# [Given records]
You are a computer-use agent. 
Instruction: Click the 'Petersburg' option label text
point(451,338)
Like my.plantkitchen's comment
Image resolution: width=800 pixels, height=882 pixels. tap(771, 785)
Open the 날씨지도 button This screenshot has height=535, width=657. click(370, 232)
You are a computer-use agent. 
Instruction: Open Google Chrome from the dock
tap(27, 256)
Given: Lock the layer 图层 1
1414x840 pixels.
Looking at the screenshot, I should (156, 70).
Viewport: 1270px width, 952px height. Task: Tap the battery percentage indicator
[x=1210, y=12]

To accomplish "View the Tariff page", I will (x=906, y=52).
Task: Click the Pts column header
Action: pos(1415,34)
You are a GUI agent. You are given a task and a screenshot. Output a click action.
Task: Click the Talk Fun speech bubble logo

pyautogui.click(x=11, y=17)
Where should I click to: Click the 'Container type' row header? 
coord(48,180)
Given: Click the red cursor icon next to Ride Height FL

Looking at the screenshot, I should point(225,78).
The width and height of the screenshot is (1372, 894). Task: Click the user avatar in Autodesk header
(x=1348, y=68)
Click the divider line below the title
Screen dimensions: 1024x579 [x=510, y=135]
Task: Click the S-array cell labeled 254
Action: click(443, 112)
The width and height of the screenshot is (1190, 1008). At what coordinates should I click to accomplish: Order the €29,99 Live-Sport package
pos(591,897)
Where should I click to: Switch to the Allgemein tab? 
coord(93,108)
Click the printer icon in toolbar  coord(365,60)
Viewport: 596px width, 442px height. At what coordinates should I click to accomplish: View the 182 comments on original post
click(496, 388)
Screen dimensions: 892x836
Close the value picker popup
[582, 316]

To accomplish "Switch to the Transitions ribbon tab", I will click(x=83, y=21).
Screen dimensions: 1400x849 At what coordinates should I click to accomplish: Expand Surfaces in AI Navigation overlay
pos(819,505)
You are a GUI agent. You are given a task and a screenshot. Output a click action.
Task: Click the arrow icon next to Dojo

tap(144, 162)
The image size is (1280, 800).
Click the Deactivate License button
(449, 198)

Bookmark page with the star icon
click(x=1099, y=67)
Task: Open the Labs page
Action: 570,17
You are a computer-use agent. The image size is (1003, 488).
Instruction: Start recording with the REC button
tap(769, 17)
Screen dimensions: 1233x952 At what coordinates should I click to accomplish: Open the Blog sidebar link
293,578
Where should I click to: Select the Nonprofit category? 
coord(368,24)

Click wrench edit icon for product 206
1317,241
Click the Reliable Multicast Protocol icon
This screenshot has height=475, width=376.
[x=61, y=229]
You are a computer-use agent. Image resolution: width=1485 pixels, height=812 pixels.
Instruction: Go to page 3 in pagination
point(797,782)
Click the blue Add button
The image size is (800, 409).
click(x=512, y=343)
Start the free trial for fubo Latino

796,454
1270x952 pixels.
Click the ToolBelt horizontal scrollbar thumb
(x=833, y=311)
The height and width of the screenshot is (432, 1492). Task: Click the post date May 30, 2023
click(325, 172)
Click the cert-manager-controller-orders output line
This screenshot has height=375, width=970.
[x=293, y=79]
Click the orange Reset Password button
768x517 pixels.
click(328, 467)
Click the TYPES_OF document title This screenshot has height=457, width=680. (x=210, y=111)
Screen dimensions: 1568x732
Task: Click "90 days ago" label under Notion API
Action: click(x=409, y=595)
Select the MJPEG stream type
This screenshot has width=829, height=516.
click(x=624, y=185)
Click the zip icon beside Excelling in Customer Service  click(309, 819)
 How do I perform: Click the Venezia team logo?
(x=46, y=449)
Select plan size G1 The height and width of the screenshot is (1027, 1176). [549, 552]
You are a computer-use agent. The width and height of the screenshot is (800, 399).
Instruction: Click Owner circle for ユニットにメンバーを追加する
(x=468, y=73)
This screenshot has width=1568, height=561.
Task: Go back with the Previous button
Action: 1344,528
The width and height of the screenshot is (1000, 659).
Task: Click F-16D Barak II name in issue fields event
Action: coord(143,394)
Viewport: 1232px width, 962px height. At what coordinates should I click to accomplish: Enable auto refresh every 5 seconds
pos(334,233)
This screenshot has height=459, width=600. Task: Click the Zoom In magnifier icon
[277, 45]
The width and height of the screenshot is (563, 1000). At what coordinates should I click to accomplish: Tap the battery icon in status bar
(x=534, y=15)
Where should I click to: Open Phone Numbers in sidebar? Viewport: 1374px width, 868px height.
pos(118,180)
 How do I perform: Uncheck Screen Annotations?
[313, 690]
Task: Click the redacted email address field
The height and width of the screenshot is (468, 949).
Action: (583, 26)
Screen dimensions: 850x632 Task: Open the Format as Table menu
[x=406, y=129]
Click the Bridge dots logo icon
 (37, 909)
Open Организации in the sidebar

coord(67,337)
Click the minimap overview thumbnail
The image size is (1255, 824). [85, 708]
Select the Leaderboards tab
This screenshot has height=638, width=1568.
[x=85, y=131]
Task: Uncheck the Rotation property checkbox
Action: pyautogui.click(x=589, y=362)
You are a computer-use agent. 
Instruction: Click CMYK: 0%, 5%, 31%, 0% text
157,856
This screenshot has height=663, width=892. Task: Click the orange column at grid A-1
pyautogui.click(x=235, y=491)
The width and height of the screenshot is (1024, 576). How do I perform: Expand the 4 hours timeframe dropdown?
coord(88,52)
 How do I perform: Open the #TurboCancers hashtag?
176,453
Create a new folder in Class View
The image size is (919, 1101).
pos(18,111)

# [What this task involves]
How many lines in the records above contain the word "dimensions"? Reply with the number alone.

# [Right answer]
6